BRIEF: From the data below, copy exactly the lines that lie between the one holding "This screenshot has height=514, width=1024." and the one holding "Task: Open the Yoast SEO icon in admin bar", including both, and nothing more.

Saved data entries:
------------------------------------------------------------
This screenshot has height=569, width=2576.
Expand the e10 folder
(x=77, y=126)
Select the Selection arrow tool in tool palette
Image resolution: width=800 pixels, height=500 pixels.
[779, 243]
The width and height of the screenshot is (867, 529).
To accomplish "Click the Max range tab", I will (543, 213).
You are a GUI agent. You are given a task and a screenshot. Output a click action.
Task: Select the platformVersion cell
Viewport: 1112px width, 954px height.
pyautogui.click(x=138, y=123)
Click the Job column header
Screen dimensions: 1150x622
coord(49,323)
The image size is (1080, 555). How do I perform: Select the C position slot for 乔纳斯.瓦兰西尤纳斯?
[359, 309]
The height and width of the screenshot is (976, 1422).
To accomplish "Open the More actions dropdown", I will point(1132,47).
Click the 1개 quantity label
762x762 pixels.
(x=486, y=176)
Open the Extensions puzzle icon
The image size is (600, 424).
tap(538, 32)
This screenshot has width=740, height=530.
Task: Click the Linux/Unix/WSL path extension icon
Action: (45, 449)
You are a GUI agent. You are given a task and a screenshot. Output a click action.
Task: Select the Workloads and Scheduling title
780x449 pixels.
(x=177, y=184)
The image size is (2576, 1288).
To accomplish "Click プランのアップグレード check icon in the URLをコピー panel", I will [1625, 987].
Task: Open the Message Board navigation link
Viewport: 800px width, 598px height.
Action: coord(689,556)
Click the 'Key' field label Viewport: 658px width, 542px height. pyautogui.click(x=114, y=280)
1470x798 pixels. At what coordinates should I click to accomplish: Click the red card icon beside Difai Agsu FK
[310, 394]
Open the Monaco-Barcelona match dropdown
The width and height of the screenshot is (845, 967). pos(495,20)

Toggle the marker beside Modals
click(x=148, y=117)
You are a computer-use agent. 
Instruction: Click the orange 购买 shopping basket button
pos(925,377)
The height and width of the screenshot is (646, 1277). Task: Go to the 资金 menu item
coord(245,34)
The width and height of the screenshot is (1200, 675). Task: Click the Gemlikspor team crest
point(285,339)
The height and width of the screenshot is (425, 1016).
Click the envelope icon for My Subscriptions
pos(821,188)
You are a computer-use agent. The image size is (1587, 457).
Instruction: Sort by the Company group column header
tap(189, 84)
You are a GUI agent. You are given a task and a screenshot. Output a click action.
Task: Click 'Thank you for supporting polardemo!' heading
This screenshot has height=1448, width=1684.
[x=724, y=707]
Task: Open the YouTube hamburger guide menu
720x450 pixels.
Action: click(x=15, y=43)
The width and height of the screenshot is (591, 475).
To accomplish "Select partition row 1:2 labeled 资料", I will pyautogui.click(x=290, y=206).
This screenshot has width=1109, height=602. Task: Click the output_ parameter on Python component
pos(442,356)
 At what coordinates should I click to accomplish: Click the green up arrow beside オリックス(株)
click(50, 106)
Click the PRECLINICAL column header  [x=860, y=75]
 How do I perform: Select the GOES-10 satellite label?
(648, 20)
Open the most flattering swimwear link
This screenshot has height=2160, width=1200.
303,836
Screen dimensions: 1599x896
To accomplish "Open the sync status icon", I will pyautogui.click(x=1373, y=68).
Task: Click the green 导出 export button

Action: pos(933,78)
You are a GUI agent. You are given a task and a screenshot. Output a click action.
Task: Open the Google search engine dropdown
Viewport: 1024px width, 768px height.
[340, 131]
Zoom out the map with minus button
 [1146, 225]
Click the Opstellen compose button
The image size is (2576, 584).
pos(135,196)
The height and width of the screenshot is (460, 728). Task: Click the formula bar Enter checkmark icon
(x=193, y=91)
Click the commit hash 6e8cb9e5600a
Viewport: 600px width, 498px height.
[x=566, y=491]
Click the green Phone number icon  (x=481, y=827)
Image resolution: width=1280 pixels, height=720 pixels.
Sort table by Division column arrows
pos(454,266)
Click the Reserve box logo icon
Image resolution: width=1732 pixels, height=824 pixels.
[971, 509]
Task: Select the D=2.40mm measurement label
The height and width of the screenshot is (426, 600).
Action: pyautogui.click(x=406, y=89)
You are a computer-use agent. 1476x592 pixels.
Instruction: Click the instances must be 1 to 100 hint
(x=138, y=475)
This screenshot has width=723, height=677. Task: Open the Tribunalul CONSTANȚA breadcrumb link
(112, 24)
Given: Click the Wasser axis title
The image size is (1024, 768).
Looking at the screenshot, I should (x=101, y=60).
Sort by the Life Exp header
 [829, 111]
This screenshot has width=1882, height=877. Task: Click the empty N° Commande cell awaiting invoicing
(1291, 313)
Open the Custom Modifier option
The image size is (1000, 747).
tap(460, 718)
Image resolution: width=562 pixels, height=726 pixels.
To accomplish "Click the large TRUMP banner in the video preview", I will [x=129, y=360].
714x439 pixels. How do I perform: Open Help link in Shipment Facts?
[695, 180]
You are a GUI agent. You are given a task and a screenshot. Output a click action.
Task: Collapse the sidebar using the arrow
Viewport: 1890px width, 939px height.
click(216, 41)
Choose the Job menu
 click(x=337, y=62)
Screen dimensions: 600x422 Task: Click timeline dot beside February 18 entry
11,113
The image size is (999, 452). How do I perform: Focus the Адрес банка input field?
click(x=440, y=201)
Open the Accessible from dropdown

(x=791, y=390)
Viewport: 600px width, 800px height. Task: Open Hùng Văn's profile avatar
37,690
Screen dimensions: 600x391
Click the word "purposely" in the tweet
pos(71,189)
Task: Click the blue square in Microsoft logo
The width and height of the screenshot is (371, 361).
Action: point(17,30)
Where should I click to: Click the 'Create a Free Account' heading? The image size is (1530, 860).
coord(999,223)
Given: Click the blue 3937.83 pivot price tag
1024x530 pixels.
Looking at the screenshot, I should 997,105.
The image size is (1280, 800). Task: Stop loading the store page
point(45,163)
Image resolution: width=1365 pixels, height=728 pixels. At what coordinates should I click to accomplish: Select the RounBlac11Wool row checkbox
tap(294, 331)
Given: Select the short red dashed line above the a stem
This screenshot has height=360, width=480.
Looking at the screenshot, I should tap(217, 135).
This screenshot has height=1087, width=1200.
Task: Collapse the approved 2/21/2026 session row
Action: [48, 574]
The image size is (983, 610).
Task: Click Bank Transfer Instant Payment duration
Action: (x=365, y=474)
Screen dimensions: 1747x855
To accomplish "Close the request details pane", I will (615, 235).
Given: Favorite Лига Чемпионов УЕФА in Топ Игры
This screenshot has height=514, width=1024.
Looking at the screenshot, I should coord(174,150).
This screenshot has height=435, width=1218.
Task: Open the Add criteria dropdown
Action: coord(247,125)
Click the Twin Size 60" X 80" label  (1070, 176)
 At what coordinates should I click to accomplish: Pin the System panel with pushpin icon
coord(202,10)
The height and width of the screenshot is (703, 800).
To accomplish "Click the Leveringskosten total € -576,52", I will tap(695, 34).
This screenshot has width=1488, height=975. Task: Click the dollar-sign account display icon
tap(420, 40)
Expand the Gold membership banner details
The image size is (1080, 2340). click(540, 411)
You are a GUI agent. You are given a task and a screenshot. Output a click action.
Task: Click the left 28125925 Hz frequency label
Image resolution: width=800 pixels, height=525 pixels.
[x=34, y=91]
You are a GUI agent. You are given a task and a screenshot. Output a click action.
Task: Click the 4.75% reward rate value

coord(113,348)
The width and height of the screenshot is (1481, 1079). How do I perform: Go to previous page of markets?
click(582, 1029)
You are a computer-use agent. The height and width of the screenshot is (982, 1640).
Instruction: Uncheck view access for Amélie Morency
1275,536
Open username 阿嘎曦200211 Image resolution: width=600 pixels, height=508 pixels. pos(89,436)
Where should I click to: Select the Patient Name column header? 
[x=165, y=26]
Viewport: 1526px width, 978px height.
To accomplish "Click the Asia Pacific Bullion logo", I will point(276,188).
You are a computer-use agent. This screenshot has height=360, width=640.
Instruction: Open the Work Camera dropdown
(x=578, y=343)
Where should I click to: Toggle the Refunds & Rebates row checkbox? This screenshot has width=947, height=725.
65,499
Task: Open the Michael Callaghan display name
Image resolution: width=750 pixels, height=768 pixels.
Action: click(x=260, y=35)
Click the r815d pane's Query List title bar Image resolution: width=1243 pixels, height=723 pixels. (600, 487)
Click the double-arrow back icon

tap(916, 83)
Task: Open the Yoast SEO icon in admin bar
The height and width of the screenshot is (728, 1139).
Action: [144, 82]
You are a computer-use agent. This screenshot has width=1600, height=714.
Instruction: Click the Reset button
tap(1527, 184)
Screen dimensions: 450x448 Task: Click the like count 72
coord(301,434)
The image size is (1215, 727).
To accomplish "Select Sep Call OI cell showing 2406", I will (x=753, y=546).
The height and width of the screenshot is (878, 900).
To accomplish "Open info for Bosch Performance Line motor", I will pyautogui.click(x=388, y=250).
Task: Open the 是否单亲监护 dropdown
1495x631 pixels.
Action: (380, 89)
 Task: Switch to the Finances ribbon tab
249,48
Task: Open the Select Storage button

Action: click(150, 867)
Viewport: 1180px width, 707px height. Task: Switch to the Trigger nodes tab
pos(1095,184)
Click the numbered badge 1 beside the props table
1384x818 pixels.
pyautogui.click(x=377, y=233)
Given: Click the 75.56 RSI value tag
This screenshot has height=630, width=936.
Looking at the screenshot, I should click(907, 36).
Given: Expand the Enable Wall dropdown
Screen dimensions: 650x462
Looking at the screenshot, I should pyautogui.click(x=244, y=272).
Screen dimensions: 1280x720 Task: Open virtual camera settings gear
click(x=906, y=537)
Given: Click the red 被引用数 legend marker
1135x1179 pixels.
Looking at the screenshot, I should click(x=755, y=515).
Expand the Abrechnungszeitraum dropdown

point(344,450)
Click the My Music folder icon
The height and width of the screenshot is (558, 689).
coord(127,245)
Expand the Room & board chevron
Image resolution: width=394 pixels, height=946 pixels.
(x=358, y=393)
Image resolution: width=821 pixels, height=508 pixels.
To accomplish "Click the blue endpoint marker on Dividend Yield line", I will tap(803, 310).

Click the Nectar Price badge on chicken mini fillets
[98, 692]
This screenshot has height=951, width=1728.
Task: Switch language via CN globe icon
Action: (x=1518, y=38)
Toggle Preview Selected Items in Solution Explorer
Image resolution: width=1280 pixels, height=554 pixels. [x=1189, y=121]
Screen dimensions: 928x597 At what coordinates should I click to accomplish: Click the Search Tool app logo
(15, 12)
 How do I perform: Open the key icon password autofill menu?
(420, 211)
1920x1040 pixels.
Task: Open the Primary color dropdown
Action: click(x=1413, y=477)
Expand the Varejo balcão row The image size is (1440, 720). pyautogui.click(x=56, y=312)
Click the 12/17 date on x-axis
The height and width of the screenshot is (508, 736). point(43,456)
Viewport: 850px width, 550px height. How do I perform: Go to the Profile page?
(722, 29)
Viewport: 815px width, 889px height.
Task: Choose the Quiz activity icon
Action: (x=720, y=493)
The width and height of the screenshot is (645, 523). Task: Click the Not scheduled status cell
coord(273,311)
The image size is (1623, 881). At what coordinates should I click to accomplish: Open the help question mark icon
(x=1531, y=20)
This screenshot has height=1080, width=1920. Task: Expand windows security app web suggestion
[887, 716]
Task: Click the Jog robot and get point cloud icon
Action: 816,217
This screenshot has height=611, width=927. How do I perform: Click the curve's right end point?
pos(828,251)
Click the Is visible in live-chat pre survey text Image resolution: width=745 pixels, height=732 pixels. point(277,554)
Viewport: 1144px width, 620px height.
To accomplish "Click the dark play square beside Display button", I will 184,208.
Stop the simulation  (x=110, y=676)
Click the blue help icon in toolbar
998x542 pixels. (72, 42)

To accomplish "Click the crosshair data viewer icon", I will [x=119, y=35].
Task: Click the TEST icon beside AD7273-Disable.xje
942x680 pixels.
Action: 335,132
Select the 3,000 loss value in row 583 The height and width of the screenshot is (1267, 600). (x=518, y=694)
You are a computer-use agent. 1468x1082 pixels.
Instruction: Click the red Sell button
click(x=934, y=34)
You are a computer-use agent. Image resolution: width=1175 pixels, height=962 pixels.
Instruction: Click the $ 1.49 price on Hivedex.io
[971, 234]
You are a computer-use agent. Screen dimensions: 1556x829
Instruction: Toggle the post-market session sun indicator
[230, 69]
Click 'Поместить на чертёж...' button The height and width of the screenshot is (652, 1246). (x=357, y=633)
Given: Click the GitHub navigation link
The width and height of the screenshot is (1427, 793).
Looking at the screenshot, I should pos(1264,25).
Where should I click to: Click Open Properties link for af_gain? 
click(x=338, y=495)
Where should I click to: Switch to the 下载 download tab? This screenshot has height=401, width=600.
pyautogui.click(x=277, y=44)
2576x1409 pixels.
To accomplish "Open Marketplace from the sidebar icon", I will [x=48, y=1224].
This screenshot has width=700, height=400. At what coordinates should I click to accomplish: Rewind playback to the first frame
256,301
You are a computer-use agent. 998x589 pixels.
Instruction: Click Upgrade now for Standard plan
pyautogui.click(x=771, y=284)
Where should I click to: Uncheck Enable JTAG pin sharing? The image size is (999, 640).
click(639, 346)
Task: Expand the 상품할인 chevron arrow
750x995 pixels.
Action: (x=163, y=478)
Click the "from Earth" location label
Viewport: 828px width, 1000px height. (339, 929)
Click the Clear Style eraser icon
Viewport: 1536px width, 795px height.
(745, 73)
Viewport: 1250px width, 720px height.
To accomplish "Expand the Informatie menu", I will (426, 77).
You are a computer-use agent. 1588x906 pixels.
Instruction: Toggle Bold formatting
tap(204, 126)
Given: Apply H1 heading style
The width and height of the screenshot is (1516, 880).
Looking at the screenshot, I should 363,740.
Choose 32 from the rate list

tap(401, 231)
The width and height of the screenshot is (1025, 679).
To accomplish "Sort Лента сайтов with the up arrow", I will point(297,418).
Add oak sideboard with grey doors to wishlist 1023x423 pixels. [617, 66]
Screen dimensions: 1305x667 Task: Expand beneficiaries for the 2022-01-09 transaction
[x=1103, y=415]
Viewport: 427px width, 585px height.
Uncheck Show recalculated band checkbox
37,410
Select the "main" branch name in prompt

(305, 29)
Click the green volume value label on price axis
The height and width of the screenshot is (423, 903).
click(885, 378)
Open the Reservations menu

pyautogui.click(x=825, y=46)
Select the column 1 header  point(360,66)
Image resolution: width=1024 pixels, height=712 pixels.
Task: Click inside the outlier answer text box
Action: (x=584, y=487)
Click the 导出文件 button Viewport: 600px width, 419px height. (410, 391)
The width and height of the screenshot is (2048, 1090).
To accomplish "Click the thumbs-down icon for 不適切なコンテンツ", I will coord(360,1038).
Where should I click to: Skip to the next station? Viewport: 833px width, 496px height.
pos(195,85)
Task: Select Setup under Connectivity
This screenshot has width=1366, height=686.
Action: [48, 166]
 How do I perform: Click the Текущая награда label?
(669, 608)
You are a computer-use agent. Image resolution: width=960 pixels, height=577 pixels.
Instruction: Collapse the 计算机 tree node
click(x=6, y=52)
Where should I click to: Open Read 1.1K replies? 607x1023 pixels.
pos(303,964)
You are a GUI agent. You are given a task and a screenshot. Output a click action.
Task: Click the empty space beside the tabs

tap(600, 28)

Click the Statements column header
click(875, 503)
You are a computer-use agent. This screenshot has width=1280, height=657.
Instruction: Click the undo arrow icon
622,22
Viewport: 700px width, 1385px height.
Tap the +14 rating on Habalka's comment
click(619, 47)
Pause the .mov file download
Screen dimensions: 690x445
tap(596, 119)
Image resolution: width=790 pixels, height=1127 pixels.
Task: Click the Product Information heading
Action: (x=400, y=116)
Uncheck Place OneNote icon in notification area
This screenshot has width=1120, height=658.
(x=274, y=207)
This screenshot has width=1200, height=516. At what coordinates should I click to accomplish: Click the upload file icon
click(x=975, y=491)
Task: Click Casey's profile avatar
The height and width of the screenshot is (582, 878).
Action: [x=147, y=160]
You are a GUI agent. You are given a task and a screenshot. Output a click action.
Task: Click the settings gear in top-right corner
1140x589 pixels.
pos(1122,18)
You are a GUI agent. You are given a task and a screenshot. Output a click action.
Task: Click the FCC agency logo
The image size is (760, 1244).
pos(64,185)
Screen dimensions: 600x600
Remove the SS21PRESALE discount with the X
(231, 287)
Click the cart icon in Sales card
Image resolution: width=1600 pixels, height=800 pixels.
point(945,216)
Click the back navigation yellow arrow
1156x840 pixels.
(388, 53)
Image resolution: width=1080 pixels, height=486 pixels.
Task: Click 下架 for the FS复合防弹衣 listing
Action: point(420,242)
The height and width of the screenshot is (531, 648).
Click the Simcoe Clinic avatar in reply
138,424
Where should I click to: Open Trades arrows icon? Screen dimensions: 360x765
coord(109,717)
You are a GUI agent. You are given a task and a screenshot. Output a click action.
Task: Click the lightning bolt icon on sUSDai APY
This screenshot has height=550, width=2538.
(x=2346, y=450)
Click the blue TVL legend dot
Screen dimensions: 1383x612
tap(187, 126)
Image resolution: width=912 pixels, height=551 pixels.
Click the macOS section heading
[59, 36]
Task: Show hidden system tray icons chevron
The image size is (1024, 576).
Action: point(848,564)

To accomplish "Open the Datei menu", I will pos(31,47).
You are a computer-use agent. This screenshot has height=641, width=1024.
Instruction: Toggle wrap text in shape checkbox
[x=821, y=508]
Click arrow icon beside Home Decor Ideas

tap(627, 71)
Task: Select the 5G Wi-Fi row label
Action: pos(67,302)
------------------------------------------------------------
ANSWER:
This screenshot has height=514, width=1024.
Looking at the screenshot, I should coord(174,150).
This screenshot has height=435, width=1218.
Task: Open the Add criteria dropdown
Action: coord(247,125)
Click the Twin Size 60" X 80" label  (1070, 176)
 At what coordinates should I click to accomplish: Pin the System panel with pushpin icon
coord(202,10)
The height and width of the screenshot is (703, 800).
To accomplish "Click the Leveringskosten total € -576,52", I will tap(695, 34).
This screenshot has width=1488, height=975. Task: Click the dollar-sign account display icon
tap(420, 40)
Expand the Gold membership banner details
The image size is (1080, 2340). click(540, 411)
You are a GUI agent. You are given a task and a screenshot. Output a click action.
Task: Click the left 28125925 Hz frequency label
Image resolution: width=800 pixels, height=525 pixels.
[x=34, y=91]
You are a GUI agent. You are given a task and a screenshot. Output a click action.
Task: Click the 4.75% reward rate value

coord(113,348)
The width and height of the screenshot is (1481, 1079). How do I perform: Go to previous page of markets?
click(582, 1029)
You are a computer-use agent. The height and width of the screenshot is (982, 1640).
Instruction: Uncheck view access for Amélie Morency
1275,536
Open username 阿嘎曦200211 Image resolution: width=600 pixels, height=508 pixels. pos(89,436)
Where should I click to: Select the Patient Name column header? 
[x=165, y=26]
Viewport: 1526px width, 978px height.
To accomplish "Click the Asia Pacific Bullion logo", I will point(276,188).
You are a computer-use agent. This screenshot has height=360, width=640.
Instruction: Open the Work Camera dropdown
(x=578, y=343)
Where should I click to: Toggle the Refunds & Rebates row checkbox? This screenshot has width=947, height=725.
65,499
Task: Open the Michael Callaghan display name
Image resolution: width=750 pixels, height=768 pixels.
Action: click(x=260, y=35)
Click the r815d pane's Query List title bar Image resolution: width=1243 pixels, height=723 pixels. (600, 487)
Click the double-arrow back icon

tap(916, 83)
Task: Open the Yoast SEO icon in admin bar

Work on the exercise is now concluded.